At today’s Q&A, Huang reiterated the “historic” thing, and said the fact that the pilot includes a moment when his character is called a “chink” by a student at his new school is “borderline genius — and insanity at the same time.”
But when a TV critic attempted to ask Khan how she felt about being so described, Huang began to talk over the critic to silence him, insisting the things he wrote about Khan were “not the point” of the essay. When the critic explained he was not addressing the question to him but to Khan, Huang began to do to the critic what that kid had done to him in his new Orlando school, calling into question, among other insults, the critics’ “reading comprehension skills” — real schoolyard bully stuff.
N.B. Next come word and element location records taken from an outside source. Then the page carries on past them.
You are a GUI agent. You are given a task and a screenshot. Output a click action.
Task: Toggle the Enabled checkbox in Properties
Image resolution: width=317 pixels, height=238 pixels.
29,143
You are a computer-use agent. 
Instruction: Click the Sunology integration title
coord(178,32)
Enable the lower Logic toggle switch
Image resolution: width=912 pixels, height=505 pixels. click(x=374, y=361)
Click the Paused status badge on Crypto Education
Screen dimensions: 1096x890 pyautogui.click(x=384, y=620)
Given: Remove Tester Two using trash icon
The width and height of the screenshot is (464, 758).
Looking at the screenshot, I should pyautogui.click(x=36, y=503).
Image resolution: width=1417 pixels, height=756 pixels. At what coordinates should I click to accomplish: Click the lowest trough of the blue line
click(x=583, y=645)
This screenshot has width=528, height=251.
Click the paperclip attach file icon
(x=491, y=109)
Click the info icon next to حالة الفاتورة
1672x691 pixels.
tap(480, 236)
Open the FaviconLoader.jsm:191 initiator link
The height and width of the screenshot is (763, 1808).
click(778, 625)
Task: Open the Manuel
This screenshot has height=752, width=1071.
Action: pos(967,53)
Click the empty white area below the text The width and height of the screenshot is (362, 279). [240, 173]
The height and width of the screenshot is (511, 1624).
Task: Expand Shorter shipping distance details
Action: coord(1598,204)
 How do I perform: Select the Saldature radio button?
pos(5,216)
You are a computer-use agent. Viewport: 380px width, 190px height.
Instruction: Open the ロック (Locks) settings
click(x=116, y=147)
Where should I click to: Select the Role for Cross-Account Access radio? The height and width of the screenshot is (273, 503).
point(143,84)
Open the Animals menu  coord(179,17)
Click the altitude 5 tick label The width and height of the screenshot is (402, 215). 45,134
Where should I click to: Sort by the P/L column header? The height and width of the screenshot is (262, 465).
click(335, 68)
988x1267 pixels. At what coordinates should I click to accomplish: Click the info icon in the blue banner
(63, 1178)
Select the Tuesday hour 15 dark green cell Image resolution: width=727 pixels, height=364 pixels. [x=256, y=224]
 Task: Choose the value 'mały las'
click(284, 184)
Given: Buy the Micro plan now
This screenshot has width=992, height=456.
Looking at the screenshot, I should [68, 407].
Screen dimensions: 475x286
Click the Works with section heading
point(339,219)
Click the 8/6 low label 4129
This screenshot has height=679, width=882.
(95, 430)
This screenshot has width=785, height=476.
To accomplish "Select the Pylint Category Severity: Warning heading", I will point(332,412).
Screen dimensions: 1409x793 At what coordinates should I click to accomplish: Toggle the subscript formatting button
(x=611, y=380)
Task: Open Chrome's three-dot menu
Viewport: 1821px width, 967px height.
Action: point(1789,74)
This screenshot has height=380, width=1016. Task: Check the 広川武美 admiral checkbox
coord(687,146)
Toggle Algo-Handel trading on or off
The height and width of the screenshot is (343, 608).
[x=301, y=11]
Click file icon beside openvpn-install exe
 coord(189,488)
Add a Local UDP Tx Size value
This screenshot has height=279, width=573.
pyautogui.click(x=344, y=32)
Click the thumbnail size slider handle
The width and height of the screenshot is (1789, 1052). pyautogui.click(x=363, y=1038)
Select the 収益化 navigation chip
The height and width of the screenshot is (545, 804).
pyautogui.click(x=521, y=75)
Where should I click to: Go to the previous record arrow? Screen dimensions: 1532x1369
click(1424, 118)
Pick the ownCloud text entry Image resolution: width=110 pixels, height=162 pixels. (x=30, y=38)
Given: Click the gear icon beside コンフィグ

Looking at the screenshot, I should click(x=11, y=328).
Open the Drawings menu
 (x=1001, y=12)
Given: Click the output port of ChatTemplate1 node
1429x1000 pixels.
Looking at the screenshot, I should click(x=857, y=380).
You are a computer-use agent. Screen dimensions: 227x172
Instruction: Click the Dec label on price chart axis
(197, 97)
But Huang wasn’t the only self-promoter in the room. New York magazine, wanting to pump up the volume and traffic for the essay, asked the show’s panelists, including cast, Khan and Mar, what was their reaction to Huang’s essay, had they known it was coming in advance, and were they prepared, and “is everything hunky dory” now between them and Huang.
Khan said she was “thrilled” when she read the essay because she “found source material for my next TV project.” She added, diplomatically, that she “values free speech, especially now.”
Speaking of that, so good at self-promotion was Huang that TV critics nearly forgot to ask the cast’s Randall Park his thoughts about the whole The Interview melee, in which a group calling itself Guardians Of Peace hacked Sony over the movie in which Park plays Kim Jong Un.
“I was never worried for my safety, or getting hacked during that process,” Park said. “It was more like it was crazy to turn on the news…and they’re talking about Kim Jong Un and see my face,” he said, adding he’s happy that “in the end people got the chance to see the movie.”
“Nobody wanted to sit next to Randall on the set,” Khan joked.